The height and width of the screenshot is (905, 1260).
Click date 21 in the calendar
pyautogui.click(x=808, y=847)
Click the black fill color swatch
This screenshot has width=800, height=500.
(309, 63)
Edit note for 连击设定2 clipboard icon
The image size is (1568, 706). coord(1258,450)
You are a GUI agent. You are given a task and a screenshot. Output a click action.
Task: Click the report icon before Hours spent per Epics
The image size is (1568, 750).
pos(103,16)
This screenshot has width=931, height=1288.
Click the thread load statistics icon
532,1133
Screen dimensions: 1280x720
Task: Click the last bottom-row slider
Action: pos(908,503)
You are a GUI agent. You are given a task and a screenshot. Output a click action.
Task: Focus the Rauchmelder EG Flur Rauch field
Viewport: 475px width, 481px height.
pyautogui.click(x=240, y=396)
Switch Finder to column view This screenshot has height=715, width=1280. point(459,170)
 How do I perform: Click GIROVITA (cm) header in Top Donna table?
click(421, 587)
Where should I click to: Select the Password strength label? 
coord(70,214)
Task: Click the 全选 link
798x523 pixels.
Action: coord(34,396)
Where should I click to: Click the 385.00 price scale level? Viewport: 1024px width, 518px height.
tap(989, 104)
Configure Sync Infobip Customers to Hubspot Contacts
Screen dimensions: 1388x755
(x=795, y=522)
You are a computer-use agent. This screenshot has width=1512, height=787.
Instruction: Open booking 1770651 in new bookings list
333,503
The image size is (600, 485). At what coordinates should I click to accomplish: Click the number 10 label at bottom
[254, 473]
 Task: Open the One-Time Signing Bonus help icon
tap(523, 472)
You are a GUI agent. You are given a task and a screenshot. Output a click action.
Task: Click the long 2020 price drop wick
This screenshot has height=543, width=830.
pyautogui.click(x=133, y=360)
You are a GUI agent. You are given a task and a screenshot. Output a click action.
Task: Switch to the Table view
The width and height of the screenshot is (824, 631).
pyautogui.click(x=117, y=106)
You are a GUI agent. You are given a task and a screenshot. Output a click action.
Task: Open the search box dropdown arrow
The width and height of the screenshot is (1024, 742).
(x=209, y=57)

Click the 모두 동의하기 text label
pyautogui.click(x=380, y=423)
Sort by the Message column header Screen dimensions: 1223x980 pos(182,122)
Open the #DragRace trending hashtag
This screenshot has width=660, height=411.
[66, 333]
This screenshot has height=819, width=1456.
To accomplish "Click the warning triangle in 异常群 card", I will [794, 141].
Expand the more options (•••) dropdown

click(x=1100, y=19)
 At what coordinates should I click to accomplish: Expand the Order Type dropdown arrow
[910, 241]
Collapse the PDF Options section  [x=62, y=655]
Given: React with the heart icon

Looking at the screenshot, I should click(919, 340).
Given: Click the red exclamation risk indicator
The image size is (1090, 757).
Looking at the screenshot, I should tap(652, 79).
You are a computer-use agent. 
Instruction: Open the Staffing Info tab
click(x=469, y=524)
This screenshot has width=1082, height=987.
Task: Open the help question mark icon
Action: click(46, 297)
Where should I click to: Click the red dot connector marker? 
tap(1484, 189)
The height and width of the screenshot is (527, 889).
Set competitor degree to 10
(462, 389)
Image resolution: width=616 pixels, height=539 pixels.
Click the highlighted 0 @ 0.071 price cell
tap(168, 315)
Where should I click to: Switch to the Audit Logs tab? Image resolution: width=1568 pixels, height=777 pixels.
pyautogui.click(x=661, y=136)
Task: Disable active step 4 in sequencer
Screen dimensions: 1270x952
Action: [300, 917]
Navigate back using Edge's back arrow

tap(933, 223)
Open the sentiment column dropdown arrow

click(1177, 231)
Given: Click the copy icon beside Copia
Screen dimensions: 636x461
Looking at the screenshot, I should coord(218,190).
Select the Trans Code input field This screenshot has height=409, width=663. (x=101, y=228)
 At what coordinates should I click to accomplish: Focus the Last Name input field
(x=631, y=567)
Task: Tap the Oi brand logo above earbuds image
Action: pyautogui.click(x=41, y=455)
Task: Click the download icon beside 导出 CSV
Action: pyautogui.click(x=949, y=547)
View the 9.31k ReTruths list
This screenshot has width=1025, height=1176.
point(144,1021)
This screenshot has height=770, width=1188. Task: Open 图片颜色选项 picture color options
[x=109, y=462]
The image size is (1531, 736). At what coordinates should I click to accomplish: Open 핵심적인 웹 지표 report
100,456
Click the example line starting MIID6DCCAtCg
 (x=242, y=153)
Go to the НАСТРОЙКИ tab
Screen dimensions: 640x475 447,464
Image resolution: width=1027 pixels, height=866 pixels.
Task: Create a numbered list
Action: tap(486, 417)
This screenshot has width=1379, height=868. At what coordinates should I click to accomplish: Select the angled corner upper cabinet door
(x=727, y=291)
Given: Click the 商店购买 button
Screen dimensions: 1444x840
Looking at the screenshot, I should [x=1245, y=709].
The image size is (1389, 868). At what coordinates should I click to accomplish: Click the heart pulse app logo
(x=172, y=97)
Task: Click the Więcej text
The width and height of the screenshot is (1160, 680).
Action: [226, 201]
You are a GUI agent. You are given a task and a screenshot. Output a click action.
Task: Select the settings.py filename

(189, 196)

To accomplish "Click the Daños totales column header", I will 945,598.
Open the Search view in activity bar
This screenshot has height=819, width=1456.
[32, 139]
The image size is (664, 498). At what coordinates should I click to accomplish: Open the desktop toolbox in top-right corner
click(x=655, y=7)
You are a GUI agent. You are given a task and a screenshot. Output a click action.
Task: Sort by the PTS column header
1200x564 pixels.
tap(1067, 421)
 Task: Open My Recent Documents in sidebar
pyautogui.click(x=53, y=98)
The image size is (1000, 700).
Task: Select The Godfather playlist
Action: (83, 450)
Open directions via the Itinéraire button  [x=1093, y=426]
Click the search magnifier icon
::::
Required work
Copy out the listing above line for line, changing nothing.

Solution for this exercise
The height and width of the screenshot is (905, 1260).
Click date 21 in the calendar
pyautogui.click(x=808, y=847)
Click the black fill color swatch
This screenshot has width=800, height=500.
(309, 63)
Edit note for 连击设定2 clipboard icon
The image size is (1568, 706). coord(1258,450)
You are a GUI agent. You are given a task and a screenshot. Output a click action.
Task: Click the report icon before Hours spent per Epics
The image size is (1568, 750).
pos(103,16)
This screenshot has width=931, height=1288.
Click the thread load statistics icon
532,1133
Screen dimensions: 1280x720
Task: Click the last bottom-row slider
Action: pos(908,503)
You are a GUI agent. You are given a task and a screenshot. Output a click action.
Task: Focus the Rauchmelder EG Flur Rauch field
Viewport: 475px width, 481px height.
pyautogui.click(x=240, y=396)
Switch Finder to column view This screenshot has height=715, width=1280. point(459,170)
 How do I perform: Click GIROVITA (cm) header in Top Donna table?
click(421, 587)
Where should I click to: Select the Password strength label? 
coord(70,214)
Task: Click the 全选 link
798x523 pixels.
Action: coord(34,396)
Where should I click to: Click the 385.00 price scale level? Viewport: 1024px width, 518px height.
tap(989, 104)
Configure Sync Infobip Customers to Hubspot Contacts
Screen dimensions: 1388x755
(x=795, y=522)
You are a computer-use agent. This screenshot has width=1512, height=787.
Instruction: Open booking 1770651 in new bookings list
333,503
The image size is (600, 485). At what coordinates should I click to accomplish: Click the number 10 label at bottom
[254, 473]
 Task: Open the One-Time Signing Bonus help icon
tap(523, 472)
You are a GUI agent. You are given a task and a screenshot. Output a click action.
Task: Click the long 2020 price drop wick
This screenshot has height=543, width=830.
pyautogui.click(x=133, y=360)
You are a GUI agent. You are given a task and a screenshot. Output a click action.
Task: Switch to the Table view
The width and height of the screenshot is (824, 631).
pyautogui.click(x=117, y=106)
You are a GUI agent. You are given a task and a screenshot. Output a click action.
Task: Open the search box dropdown arrow
The width and height of the screenshot is (1024, 742).
(x=209, y=57)

Click the 모두 동의하기 text label
pyautogui.click(x=380, y=423)
Sort by the Message column header Screen dimensions: 1223x980 pos(182,122)
Open the #DragRace trending hashtag
This screenshot has width=660, height=411.
[66, 333]
This screenshot has height=819, width=1456.
To accomplish "Click the warning triangle in 异常群 card", I will [794, 141].
Expand the more options (•••) dropdown

click(x=1100, y=19)
 At what coordinates should I click to accomplish: Expand the Order Type dropdown arrow
[910, 241]
Collapse the PDF Options section  [x=62, y=655]
Given: React with the heart icon

Looking at the screenshot, I should click(919, 340).
Given: Click the red exclamation risk indicator
The image size is (1090, 757).
Looking at the screenshot, I should tap(652, 79).
You are a computer-use agent. 
Instruction: Open the Staffing Info tab
click(x=469, y=524)
This screenshot has width=1082, height=987.
Task: Open the help question mark icon
Action: click(46, 297)
Where should I click to: Click the red dot connector marker? 
tap(1484, 189)
The height and width of the screenshot is (527, 889).
Set competitor degree to 10
(462, 389)
Image resolution: width=616 pixels, height=539 pixels.
Click the highlighted 0 @ 0.071 price cell
tap(168, 315)
Where should I click to: Switch to the Audit Logs tab? Image resolution: width=1568 pixels, height=777 pixels.
pyautogui.click(x=661, y=136)
Task: Disable active step 4 in sequencer
Screen dimensions: 1270x952
Action: [300, 917]
Navigate back using Edge's back arrow

tap(933, 223)
Open the sentiment column dropdown arrow

click(1177, 231)
Given: Click the copy icon beside Copia
Screen dimensions: 636x461
Looking at the screenshot, I should coord(218,190).
Select the Trans Code input field This screenshot has height=409, width=663. (x=101, y=228)
 At what coordinates should I click to accomplish: Focus the Last Name input field
(x=631, y=567)
Task: Tap the Oi brand logo above earbuds image
Action: pyautogui.click(x=41, y=455)
Task: Click the download icon beside 导出 CSV
Action: pyautogui.click(x=949, y=547)
View the 9.31k ReTruths list
This screenshot has width=1025, height=1176.
point(144,1021)
This screenshot has height=770, width=1188. Task: Open 图片颜色选项 picture color options
[x=109, y=462]
The image size is (1531, 736). At what coordinates should I click to accomplish: Open 핵심적인 웹 지표 report
100,456
Click the example line starting MIID6DCCAtCg
 (x=242, y=153)
Go to the НАСТРОЙКИ tab
Screen dimensions: 640x475 447,464
Image resolution: width=1027 pixels, height=866 pixels.
Task: Create a numbered list
Action: tap(486, 417)
This screenshot has width=1379, height=868. At what coordinates should I click to accomplish: Select the angled corner upper cabinet door
(x=727, y=291)
Given: Click the 商店购买 button
Screen dimensions: 1444x840
Looking at the screenshot, I should [x=1245, y=709].
The image size is (1389, 868). At what coordinates should I click to accomplish: Click the heart pulse app logo
(x=172, y=97)
Task: Click the Więcej text
The width and height of the screenshot is (1160, 680).
Action: [226, 201]
You are a GUI agent. You are given a task and a screenshot. Output a click action.
Task: Select the settings.py filename

(189, 196)

To accomplish "Click the Daños totales column header", I will 945,598.
Open the Search view in activity bar
This screenshot has height=819, width=1456.
[32, 139]
The image size is (664, 498). At what coordinates should I click to accomplish: Open the desktop toolbox in top-right corner
click(x=655, y=7)
You are a GUI agent. You are given a task and a screenshot. Output a click action.
Task: Sort by the PTS column header
1200x564 pixels.
tap(1067, 421)
 Task: Open My Recent Documents in sidebar
pyautogui.click(x=53, y=98)
The image size is (1000, 700).
Task: Select The Godfather playlist
Action: (83, 450)
Open directions via the Itinéraire button  [x=1093, y=426]
Click the search magnifier icon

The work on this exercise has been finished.